EXCERPTED TEXT:
>>>>>
If you want to judge the impact of a medium-size solar farm on its landscape, look at the photograph above, which I took from the National Trust property at Waddesdon in December 2012. Those panels are on the Westcott Business Park, and provide about third of its energy needs. There were a few objections in 2010 from local councils about possible reflection from the sun, but the local community seems to have accepted them without further complaint.

One of the reasons we can expect more, and perhaps a lot more, applications for solar farms in the countryside, and the prospect of in matching growth in opposition, is something called Swanson’s Law. This is the maxim, similar to Moore’s Law about the falling cost of chips in computers, coined by Richard Swanson, founder of SunPower, an American solar-cell manufacturer, suggests that the cost of the photovoltaic cells in solar panels will fall by 20% every time output doubles. And that’s exactly what seems be happening, as world prices fall sharply.

One of the biggest solar schemes currently awaiting approval is close to Peterborough. In reality it is three separate parks, 500,000 panels covering an area of 345 hectares. The applicant is Peterborough City Council itself, and it is on land the council owns. It argues that not only will the farms generate energy to meet the electricity demands of 20,800 households., but it will also make a significant amount of money for the hard-pressed authority. At the end of the proposed life, in 25 years time, it will make a profit of around £31 million, to be paid back back into local services.
<<<<<
ACTIONS TO TAKE:
A: In the solar farm text, by how much does Swanson's Law say the cost of photovoltaic cells falls each time output doubles?
B: Extend the solar farm text, picking up after its final sentence.

[Data entries]
>>>>>
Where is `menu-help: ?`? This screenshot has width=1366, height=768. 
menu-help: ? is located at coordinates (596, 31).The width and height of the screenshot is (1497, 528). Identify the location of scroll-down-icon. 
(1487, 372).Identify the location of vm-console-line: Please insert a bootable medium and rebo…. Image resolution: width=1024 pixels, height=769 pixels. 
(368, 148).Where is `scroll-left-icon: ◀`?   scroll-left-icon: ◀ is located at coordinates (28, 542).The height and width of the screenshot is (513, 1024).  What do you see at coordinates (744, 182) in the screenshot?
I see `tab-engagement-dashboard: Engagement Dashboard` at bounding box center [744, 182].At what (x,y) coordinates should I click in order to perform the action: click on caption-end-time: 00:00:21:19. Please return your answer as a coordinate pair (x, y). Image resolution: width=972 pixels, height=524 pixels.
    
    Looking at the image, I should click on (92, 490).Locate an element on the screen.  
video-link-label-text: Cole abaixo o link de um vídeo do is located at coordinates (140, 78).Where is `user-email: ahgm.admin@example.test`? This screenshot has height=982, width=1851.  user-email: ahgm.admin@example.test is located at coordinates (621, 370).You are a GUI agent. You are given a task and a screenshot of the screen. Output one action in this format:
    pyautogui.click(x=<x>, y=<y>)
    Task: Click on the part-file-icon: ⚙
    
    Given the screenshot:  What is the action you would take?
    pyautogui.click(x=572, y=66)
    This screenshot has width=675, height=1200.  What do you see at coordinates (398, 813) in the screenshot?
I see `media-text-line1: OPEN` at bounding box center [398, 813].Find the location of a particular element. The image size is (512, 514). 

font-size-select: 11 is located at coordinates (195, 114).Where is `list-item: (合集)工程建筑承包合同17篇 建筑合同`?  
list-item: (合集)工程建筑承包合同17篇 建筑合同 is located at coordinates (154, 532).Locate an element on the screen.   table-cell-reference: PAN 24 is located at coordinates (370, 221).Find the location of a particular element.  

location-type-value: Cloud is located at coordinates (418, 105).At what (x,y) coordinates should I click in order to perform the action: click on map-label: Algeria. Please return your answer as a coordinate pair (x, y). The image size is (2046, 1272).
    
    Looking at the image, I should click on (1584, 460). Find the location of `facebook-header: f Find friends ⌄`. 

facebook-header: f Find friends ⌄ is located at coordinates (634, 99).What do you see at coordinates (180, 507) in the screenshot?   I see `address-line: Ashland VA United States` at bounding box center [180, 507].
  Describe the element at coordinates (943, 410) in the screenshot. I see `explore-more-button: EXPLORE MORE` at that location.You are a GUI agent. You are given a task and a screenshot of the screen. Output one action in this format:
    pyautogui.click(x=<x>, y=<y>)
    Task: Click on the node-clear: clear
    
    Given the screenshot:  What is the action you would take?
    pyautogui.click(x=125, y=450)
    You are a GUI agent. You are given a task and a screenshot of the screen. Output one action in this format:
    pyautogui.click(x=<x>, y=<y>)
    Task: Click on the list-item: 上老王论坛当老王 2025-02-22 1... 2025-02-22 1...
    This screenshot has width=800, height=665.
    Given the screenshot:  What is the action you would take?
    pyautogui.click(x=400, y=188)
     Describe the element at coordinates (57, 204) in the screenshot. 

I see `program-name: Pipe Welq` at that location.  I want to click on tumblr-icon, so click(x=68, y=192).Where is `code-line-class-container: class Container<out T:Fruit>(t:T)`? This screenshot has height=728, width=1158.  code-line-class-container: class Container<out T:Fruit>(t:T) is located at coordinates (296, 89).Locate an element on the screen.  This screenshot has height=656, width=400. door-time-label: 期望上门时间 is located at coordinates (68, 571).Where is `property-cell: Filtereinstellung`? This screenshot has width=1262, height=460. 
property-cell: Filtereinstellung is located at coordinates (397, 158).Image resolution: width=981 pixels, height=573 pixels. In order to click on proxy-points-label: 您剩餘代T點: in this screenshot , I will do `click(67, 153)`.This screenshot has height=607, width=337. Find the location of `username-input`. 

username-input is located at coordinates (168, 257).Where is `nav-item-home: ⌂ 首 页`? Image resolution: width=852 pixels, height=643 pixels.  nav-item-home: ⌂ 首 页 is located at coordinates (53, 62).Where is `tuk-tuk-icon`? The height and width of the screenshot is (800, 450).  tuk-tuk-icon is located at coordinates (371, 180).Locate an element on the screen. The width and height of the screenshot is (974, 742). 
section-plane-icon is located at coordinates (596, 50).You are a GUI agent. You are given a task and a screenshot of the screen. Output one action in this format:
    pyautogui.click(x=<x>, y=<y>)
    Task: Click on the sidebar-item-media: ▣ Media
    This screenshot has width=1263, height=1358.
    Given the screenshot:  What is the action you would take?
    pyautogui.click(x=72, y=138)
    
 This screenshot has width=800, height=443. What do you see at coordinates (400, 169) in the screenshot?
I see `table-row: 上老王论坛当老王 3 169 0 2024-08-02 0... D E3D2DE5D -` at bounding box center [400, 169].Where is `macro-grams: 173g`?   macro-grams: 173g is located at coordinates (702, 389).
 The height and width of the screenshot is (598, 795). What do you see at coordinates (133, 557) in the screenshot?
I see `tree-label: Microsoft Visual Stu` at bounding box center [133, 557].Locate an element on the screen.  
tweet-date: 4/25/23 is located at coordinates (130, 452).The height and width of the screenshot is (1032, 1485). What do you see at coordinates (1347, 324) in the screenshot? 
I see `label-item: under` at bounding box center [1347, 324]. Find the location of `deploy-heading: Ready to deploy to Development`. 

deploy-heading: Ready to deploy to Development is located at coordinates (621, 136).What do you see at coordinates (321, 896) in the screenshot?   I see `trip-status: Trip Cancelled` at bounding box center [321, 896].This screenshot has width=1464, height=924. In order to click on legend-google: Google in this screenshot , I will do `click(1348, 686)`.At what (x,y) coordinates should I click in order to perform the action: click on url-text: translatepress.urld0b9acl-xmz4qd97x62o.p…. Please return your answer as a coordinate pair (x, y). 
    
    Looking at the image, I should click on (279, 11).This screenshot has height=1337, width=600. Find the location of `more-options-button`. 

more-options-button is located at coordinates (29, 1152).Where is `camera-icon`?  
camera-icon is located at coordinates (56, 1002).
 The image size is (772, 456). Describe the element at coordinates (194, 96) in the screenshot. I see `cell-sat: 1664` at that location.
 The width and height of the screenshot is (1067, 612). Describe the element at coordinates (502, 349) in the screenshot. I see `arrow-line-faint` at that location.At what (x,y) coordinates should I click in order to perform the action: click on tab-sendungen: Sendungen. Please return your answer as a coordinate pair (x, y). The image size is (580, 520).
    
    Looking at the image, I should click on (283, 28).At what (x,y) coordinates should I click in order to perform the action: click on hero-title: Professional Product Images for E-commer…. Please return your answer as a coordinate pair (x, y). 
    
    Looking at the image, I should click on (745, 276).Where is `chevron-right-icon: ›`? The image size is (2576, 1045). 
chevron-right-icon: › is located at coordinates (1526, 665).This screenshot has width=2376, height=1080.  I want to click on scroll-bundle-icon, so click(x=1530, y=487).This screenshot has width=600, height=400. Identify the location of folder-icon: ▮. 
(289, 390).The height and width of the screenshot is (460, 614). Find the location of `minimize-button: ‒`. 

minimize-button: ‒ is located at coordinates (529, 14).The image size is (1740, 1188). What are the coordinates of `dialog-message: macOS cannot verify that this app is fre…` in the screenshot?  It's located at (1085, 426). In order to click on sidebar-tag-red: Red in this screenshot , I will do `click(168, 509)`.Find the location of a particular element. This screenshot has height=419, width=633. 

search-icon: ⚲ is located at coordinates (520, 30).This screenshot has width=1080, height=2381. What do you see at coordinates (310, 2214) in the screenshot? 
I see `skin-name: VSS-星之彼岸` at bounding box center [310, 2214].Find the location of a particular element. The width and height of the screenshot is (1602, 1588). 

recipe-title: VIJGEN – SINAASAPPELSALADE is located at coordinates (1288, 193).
<<<<<
RESPONSE LIST:
A: By 20%.

B:
One of the opposition’s counter arguments is that it would take out prime farmland, strategically important for growing the nation’s food. The council’s response is that it takes only 0.24% of agricultural land across the three grade types, with a “negligible impact” on the availability of prime agricultural land in the Peterborough area.  Six agricultural workers would lose their jobs, to be balanced against the creation of 46 permanent jobs, managing the solar farms.

One of the routine arguments against windfarms, that they kill the birds, has not yet been resolved – recently a Oxford university lecturer wrote in the Spectator that a very high toll was being concealed and disregarded. The possible harm solar farms might do is less clear. The planning process will take into account whether important nature sites would be covered up by the large expenses of solar panels. More research needs to be done on whether birds, and more probably bats, risk colliding with the panels.

As the cost of solar panels continues to fall, it’s likely the countryside will see a lot more applications for solar farms. In 2012 one of the largest solar park applications submitted in Wales was approved by Anglesey council. Panels on a 70-acre site at the Bodorgan Estate will generate enough electricity to power 4,500 homes. More solar developments of a similar size were approved in Carmarthenshire and Pembrokeshire.

In January 2013 planners recommended that councillors approve proposals for a 22,000 panel farm near Doulting in Somerset, in the face of strong opposition from local local groups who thought the siting was inappropriate.

Not so far away the Somerset village of Wedmore has come up with a more positive way of addressing solar development. Plans have been drawn up to bring a community-owned solar plant to the village on 2.5 hectares of farmland. It could generate enough clean electricity to power 300 local homes.

However for the foreseeable future developers must expect stiff opposition, if only for the fundamental reason that a lot of people in the countryside don’t like change.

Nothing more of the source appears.